Exact copies of the line with "1400x851 pixels." and of all lines after it through the end of the entries are required, and no other lines.

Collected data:

# # # #

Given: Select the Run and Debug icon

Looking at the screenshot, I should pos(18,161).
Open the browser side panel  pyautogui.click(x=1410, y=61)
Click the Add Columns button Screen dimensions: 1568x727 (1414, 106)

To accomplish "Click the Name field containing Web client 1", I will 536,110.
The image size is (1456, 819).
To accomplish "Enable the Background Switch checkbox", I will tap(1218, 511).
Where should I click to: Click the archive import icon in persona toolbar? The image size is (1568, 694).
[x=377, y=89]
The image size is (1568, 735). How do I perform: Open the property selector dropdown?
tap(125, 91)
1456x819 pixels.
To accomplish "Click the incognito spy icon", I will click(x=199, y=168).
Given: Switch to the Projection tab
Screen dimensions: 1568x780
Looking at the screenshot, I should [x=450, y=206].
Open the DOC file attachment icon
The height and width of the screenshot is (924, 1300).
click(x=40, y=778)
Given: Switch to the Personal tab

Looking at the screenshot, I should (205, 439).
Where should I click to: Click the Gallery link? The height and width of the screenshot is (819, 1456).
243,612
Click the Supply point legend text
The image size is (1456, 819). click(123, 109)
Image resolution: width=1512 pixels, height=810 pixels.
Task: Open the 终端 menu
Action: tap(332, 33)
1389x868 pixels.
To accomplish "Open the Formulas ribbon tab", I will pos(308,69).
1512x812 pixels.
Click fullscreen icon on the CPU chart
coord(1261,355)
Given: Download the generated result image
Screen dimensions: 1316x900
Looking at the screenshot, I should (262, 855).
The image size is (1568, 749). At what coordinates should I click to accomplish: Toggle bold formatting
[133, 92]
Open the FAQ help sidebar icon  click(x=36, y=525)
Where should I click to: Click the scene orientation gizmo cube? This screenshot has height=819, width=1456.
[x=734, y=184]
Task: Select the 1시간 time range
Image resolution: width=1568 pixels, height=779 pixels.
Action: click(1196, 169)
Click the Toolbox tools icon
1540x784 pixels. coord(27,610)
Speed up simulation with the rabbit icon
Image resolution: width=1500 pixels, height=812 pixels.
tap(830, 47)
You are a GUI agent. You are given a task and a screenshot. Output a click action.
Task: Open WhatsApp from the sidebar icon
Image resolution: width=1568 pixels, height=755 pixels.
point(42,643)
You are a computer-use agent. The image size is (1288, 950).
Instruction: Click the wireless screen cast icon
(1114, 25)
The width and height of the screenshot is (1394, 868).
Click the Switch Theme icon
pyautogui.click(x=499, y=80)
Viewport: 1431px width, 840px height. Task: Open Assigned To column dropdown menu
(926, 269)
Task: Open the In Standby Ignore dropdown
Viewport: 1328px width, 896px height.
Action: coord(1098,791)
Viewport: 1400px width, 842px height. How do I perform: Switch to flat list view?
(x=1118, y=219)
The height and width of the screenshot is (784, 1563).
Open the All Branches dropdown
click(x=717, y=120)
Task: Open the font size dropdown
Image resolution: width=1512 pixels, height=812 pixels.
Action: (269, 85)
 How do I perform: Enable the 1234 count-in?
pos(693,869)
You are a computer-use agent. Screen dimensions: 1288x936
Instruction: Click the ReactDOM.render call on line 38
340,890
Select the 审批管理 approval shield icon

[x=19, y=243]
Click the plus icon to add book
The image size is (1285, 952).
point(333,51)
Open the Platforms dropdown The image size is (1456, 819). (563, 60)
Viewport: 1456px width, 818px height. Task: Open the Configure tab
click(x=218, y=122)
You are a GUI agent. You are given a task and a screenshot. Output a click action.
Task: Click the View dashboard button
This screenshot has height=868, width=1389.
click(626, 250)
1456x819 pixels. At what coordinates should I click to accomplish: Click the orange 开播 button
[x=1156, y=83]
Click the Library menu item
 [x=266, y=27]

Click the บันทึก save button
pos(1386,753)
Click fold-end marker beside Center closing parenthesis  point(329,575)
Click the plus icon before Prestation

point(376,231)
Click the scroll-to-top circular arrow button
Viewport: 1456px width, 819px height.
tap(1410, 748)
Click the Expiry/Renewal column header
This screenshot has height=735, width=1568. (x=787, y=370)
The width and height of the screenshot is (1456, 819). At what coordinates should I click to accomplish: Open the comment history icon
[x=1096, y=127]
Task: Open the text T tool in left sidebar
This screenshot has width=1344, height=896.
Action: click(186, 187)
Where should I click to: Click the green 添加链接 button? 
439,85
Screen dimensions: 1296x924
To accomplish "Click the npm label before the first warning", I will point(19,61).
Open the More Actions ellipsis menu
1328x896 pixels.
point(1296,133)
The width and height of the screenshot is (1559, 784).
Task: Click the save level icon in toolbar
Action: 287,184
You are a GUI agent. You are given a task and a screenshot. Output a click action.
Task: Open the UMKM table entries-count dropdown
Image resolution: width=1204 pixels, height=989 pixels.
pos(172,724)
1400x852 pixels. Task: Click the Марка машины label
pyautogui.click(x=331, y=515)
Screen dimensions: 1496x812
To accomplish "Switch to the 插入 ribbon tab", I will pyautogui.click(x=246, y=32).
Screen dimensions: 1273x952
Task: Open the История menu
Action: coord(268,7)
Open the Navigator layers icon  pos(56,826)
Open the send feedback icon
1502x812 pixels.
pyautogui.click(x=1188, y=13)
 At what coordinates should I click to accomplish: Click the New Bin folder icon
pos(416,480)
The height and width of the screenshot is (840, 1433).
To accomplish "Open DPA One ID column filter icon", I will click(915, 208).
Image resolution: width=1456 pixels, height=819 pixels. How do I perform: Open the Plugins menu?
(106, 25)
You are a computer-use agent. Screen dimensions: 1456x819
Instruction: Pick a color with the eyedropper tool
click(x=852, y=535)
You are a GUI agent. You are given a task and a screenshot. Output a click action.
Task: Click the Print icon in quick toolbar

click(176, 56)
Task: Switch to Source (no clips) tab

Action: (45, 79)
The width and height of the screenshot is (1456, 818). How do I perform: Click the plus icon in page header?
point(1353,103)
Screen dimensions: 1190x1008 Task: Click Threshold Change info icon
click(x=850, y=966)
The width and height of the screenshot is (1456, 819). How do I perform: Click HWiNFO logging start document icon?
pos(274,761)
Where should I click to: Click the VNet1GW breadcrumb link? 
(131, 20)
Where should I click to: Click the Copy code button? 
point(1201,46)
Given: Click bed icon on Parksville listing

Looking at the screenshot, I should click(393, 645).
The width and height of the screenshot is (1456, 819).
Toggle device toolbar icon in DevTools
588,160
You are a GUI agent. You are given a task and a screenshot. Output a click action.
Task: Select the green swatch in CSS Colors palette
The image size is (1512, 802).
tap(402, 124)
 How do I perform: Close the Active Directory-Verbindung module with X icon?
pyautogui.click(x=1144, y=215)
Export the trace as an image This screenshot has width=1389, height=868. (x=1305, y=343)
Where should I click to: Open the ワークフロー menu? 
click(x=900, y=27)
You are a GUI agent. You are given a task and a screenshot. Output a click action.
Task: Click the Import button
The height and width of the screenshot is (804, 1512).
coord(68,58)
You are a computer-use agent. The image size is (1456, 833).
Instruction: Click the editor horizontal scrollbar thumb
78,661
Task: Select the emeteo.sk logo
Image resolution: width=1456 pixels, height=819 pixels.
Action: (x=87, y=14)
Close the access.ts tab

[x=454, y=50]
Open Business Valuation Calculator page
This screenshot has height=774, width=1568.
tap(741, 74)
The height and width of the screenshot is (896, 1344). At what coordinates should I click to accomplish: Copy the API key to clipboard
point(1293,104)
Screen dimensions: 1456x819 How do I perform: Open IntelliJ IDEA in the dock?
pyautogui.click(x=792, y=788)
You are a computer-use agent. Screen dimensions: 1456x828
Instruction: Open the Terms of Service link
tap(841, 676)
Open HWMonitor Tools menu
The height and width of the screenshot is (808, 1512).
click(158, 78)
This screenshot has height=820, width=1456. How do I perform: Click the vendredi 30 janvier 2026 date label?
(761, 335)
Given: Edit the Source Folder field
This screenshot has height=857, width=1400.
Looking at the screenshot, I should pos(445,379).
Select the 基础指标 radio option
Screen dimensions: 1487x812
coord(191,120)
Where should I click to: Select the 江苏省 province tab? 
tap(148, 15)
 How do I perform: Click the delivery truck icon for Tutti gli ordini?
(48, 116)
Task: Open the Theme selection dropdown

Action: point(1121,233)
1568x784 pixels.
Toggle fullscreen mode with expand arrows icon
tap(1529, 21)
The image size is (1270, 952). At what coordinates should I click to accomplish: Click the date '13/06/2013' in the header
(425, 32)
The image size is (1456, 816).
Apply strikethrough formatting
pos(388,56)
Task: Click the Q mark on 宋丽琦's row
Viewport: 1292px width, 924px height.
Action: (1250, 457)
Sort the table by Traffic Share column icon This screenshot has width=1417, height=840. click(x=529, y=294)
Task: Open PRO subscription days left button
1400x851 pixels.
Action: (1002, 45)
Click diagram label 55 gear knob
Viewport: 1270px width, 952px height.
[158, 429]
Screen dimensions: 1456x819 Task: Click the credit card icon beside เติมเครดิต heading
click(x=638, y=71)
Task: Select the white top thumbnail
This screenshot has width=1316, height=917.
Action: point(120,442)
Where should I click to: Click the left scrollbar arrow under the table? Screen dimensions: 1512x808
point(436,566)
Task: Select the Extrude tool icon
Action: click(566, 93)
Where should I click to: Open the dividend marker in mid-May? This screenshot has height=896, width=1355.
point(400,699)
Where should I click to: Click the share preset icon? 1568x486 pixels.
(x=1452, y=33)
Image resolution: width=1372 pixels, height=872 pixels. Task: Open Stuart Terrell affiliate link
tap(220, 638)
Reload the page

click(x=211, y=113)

# # # #

• _Answer for this exercise_:
1400x851 pixels.
Action: (1002, 45)
Click diagram label 55 gear knob
Viewport: 1270px width, 952px height.
[158, 429]
Screen dimensions: 1456x819 Task: Click the credit card icon beside เติมเครดิต heading
click(x=638, y=71)
Task: Select the white top thumbnail
This screenshot has width=1316, height=917.
Action: point(120,442)
Where should I click to: Click the left scrollbar arrow under the table? Screen dimensions: 1512x808
point(436,566)
Task: Select the Extrude tool icon
Action: click(566, 93)
Where should I click to: Open the dividend marker in mid-May? This screenshot has height=896, width=1355.
point(400,699)
Where should I click to: Click the share preset icon? 1568x486 pixels.
(x=1452, y=33)
Image resolution: width=1372 pixels, height=872 pixels. Task: Open Stuart Terrell affiliate link
tap(220, 638)
Reload the page

click(x=211, y=113)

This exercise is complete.